* DATA EXTRACT
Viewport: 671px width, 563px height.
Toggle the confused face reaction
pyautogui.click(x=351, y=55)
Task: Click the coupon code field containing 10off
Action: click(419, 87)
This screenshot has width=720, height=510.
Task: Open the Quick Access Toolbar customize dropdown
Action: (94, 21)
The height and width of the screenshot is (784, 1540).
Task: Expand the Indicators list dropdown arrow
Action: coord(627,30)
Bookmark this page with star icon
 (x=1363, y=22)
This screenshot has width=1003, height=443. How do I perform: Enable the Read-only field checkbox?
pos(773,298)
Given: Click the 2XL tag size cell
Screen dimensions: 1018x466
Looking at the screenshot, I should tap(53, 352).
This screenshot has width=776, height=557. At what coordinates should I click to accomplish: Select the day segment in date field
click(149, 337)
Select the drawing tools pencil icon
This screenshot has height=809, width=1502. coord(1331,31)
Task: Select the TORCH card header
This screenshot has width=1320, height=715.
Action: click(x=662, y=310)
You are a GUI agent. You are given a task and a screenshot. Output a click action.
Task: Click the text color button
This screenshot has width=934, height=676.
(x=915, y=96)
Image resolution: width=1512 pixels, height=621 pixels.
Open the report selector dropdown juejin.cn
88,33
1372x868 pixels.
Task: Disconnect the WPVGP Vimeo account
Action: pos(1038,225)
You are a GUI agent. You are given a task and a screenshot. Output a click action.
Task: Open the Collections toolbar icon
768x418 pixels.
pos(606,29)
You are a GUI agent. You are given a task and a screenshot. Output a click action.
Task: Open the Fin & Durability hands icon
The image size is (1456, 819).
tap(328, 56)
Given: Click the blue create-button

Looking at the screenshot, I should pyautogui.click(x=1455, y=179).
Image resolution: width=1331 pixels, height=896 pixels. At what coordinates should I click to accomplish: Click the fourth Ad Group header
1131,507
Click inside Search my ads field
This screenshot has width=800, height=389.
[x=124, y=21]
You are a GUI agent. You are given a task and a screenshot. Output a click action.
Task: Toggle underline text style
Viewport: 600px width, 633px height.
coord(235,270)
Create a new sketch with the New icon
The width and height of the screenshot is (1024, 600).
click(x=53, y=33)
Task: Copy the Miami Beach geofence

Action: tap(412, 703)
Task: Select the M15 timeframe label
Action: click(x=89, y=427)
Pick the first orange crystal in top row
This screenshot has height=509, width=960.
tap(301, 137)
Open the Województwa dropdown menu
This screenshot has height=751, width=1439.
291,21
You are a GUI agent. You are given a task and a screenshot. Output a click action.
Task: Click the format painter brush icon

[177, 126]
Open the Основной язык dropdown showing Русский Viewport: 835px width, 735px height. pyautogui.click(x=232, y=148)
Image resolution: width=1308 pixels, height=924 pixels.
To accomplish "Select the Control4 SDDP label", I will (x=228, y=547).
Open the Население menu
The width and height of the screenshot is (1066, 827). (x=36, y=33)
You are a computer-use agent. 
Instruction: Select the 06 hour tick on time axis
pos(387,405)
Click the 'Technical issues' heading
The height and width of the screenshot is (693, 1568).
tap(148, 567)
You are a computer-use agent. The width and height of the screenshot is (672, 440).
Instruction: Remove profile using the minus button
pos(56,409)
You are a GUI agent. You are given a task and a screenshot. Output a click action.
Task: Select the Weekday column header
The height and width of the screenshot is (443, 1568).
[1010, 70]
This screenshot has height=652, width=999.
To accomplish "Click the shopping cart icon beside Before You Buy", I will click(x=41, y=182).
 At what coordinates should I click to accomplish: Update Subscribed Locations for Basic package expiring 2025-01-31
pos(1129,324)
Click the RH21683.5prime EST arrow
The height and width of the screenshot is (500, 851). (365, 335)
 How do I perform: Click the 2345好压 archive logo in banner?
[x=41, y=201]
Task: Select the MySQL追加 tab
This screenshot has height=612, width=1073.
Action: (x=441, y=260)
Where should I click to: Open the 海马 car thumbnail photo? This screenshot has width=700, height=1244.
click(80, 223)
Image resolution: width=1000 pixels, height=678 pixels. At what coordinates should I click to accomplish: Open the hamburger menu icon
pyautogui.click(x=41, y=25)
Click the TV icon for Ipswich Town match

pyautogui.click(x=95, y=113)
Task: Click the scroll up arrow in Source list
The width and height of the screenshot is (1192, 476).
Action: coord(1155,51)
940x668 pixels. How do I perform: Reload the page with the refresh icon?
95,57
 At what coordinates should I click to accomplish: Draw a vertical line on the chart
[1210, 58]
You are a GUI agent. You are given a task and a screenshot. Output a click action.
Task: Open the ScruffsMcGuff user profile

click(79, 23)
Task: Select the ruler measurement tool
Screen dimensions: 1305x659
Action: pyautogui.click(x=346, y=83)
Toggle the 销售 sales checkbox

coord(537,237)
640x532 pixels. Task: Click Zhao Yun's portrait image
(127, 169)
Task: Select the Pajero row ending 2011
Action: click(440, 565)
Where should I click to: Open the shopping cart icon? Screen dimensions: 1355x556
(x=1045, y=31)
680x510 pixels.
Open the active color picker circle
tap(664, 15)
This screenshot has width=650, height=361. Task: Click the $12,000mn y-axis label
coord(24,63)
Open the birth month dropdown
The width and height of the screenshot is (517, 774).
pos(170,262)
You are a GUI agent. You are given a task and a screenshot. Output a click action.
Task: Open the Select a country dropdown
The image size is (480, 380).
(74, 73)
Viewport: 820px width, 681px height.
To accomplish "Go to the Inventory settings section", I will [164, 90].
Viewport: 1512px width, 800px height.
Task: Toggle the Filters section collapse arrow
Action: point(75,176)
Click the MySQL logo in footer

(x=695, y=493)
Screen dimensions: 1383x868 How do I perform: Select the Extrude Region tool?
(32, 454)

* HOW TO COMPLETE THIS TASK
From the material above, copy out every line bearing the string "computer".

* EXPECTED ANSWER
You are a computer-use agent. 
You are a computer-use agent. The width and height of the screenshot is (672, 440).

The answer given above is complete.